To escape being assumedly sentenced for the murder, Laurent and Therese choose to take their own lives. They share one final kiss after drinking poison mixed with champagne, and thus they die in front of Madame Raquin by the river.

==Cast==
- Elizabeth Olsen as Thérèse Raquin
  - Lily Laight as young Thérèse
- Tom Felton as Camille Raquin, Thérèse's husband and first cousin.
  - Dimitrije Bogdanov as young Camille
- Oscar Isaac as Laurent LeClaire, a childhood friend and co-worker of Camille who seduces his wife, Thérèse.
- Jessica Lange as Madame Raquin, Camille's mother and Thérèse's aunt.
- Matt Lucas as Olivier
- Shirley Henderson as Suzanne
- Mackenzie Crook as Grivet
- John Kavanagh as Inspector Michaud

==Production==

===Filming===
On May 9, 2012, principal photography began in Belgrade, Serbia and Budapest, Hungary.

==Reception==
In Secret received mixed reviews. On review aggregation website Rotten Tomatoes, the film holds a 41% approval rating, with an average score of 5.30/10, based on reviews from 87 critics. The consensus states: "Although it benefits from a strong cast, In Secrets stars can't totally compensate for the movie's sodden pacing and overly familiar story." Metacritic, which uses a weighted average, assigned the film a score of 47 out of 100, based on 32 critics, indicating "mixed or average" reviews.

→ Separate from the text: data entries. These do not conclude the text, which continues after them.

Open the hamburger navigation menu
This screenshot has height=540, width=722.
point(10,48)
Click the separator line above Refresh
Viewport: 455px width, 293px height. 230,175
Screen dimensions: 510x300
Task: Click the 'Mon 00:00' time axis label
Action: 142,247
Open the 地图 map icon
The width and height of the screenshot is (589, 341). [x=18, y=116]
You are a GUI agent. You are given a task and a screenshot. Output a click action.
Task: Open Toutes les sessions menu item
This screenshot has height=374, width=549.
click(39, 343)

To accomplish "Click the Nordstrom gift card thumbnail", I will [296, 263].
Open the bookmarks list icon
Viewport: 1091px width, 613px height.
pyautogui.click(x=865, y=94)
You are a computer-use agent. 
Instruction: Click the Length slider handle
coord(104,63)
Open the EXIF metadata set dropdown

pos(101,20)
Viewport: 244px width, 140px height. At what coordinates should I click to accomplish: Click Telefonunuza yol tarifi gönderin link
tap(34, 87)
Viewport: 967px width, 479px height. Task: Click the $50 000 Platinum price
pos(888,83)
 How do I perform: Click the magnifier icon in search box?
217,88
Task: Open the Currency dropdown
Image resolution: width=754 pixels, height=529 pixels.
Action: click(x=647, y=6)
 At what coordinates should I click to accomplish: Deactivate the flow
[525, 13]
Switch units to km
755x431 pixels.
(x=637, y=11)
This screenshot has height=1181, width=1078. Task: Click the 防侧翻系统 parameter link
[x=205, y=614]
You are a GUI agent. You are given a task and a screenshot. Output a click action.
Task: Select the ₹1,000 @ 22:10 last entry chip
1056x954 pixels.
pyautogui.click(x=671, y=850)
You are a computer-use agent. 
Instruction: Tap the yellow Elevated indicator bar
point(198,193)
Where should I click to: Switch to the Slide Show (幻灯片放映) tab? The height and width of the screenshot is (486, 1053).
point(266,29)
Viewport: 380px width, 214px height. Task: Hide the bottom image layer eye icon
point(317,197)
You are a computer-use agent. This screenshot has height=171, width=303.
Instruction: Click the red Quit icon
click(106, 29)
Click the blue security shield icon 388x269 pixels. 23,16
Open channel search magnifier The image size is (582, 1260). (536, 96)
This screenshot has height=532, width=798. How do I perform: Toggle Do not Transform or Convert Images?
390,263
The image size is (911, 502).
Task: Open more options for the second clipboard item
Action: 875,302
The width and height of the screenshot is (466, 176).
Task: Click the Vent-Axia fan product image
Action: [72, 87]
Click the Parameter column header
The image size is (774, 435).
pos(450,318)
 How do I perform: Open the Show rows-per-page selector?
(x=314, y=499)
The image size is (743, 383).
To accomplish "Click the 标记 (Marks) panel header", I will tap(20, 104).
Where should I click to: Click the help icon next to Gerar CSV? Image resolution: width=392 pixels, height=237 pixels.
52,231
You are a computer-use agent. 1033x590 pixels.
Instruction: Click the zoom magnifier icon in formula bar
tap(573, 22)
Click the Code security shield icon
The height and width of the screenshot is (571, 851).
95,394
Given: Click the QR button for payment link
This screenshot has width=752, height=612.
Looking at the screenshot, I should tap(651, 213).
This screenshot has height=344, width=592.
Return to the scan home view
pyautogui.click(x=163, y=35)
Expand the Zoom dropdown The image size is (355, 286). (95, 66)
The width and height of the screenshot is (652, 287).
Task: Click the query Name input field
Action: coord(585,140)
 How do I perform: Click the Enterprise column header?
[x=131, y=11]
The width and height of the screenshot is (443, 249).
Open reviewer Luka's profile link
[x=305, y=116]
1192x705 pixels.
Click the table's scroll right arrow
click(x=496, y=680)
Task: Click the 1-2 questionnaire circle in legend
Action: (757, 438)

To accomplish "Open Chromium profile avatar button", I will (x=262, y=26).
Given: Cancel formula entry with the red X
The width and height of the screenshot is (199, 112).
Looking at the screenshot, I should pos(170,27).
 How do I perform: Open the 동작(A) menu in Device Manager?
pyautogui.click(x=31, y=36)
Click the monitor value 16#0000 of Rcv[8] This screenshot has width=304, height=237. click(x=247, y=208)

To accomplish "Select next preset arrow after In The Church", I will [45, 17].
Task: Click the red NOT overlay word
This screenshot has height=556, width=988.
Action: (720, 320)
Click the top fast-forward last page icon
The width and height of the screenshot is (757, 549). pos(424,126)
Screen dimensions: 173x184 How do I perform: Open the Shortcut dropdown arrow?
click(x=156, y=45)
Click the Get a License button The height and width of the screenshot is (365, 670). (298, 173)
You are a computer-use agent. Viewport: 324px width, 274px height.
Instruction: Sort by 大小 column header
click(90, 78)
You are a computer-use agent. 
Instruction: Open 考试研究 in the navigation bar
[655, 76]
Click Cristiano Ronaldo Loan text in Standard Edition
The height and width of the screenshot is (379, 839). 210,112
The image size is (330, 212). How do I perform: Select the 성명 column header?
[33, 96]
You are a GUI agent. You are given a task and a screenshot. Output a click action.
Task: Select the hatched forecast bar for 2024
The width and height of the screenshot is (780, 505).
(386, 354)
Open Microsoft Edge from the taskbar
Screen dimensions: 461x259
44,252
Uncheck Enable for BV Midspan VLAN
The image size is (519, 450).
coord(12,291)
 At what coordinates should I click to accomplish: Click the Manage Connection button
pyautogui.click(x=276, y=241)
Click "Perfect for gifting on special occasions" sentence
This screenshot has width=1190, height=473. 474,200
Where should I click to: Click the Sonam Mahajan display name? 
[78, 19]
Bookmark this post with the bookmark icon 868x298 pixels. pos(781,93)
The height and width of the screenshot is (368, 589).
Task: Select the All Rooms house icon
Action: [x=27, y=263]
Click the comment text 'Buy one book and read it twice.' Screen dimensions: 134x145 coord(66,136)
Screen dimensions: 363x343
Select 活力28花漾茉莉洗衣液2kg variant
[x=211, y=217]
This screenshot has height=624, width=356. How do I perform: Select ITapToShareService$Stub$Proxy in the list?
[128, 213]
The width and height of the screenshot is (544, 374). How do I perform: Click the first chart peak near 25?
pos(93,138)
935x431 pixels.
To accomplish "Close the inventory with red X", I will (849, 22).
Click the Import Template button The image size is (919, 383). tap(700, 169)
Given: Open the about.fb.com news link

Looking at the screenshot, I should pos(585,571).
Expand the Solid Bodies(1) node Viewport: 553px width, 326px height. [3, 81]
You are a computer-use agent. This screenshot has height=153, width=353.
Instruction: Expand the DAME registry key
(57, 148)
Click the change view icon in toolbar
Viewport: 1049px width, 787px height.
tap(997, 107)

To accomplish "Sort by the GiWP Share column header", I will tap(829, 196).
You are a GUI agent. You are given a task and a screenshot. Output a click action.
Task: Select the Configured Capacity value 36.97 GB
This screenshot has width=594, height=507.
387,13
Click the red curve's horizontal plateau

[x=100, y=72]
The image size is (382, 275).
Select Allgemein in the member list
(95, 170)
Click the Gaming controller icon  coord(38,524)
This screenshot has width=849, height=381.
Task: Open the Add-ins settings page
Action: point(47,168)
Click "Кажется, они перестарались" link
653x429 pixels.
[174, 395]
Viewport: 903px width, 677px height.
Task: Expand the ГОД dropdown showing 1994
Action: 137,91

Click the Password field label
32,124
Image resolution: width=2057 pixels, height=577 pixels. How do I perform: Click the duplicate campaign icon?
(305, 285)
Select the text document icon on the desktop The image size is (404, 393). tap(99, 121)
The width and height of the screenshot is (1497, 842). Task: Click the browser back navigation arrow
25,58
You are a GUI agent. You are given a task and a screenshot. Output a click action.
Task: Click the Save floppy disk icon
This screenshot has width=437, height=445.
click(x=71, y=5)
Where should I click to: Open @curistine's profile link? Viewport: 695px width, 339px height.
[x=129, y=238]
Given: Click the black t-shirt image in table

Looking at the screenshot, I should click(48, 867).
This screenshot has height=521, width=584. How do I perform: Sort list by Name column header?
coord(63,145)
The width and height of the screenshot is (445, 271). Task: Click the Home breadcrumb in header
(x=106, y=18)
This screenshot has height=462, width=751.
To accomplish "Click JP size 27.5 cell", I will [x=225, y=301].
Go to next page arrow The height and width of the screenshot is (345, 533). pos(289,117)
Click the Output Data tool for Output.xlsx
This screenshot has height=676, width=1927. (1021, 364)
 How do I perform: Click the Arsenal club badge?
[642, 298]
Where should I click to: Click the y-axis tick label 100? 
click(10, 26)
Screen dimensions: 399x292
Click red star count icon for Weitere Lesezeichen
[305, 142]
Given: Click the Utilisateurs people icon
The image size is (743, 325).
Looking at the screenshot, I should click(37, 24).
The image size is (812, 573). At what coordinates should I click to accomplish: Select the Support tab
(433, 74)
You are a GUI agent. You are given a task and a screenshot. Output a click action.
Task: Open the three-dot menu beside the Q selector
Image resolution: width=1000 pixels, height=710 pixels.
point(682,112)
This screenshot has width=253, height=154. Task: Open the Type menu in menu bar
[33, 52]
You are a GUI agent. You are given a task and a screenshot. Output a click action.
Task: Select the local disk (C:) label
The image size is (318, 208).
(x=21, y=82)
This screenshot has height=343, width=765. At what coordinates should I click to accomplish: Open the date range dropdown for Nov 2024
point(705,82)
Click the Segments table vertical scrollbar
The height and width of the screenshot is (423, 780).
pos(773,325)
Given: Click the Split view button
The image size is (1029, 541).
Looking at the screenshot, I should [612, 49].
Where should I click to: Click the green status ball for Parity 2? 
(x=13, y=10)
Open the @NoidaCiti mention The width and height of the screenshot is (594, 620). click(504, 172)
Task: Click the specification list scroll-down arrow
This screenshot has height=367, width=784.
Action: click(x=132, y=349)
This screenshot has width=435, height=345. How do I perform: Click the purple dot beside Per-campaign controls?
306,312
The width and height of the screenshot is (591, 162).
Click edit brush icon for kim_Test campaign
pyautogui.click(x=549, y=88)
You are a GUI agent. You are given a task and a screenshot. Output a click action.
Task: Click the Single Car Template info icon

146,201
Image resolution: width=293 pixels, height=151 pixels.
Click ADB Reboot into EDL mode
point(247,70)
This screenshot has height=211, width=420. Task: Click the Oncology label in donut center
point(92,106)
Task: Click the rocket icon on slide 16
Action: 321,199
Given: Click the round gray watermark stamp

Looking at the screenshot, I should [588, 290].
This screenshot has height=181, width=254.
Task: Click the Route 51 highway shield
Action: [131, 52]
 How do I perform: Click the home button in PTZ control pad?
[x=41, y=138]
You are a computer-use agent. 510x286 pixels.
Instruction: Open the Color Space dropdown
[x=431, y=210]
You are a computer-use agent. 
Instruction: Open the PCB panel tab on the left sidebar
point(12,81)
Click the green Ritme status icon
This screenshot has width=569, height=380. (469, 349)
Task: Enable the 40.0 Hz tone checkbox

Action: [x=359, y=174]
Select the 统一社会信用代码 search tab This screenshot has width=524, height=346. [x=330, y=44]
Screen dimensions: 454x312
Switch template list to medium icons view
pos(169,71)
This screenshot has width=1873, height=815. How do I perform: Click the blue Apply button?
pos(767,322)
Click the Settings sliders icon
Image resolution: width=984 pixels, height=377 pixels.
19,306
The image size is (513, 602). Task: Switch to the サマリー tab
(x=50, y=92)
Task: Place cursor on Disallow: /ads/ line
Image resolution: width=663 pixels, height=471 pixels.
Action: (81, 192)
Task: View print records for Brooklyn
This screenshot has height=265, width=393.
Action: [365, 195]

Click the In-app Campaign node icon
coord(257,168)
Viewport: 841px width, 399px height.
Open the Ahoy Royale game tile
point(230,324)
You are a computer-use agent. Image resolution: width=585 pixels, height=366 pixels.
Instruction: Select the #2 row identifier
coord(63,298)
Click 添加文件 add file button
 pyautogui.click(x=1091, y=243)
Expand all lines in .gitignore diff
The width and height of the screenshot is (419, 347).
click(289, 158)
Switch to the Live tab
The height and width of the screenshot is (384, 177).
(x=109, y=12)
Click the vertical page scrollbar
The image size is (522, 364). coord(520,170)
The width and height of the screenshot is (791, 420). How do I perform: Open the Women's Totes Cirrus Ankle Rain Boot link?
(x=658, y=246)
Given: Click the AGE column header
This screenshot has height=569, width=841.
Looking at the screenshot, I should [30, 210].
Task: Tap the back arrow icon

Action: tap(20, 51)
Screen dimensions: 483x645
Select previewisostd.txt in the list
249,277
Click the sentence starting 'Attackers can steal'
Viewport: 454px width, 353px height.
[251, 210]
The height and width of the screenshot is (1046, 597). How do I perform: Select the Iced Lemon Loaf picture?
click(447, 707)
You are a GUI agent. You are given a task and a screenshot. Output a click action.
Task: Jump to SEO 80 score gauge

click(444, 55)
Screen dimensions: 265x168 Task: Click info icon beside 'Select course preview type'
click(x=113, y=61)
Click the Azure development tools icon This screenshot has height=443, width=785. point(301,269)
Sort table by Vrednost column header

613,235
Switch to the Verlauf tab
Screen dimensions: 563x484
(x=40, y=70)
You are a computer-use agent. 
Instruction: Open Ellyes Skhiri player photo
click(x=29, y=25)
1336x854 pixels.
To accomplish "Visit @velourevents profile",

Despite mixed reviews, Lange's performance has received critical acclaim. David Lee Dallas from Slant Magazine called Lange's character's "latent severity dangerous and surprising." Michael O'Sullivan from The Washington Post noted that "Subtlety may not be this film's strong suit, but it certainly is Lange's." Jessica Herdon of the Associated Press added that Lange "[goes] from agonized to helpless, so poignantly that your heart breaks for her." Odie Henderson praised Lange on her ability to "...[find] the perfect line of lunacy to toe, which In Secret requires for her character's arc..." Emma Myers from Film Comment described her ability to "[maintain] a looming presence that shifts from despicable to sympathetic and back again." USA Today described her work as her "...most fully dimensional performance." Variety mentioned that Lange "...relishes what becomes the most dramatically potent role." Joshua Rothkopf from Time Out New York praised the chemistry between Olsen and Isaac.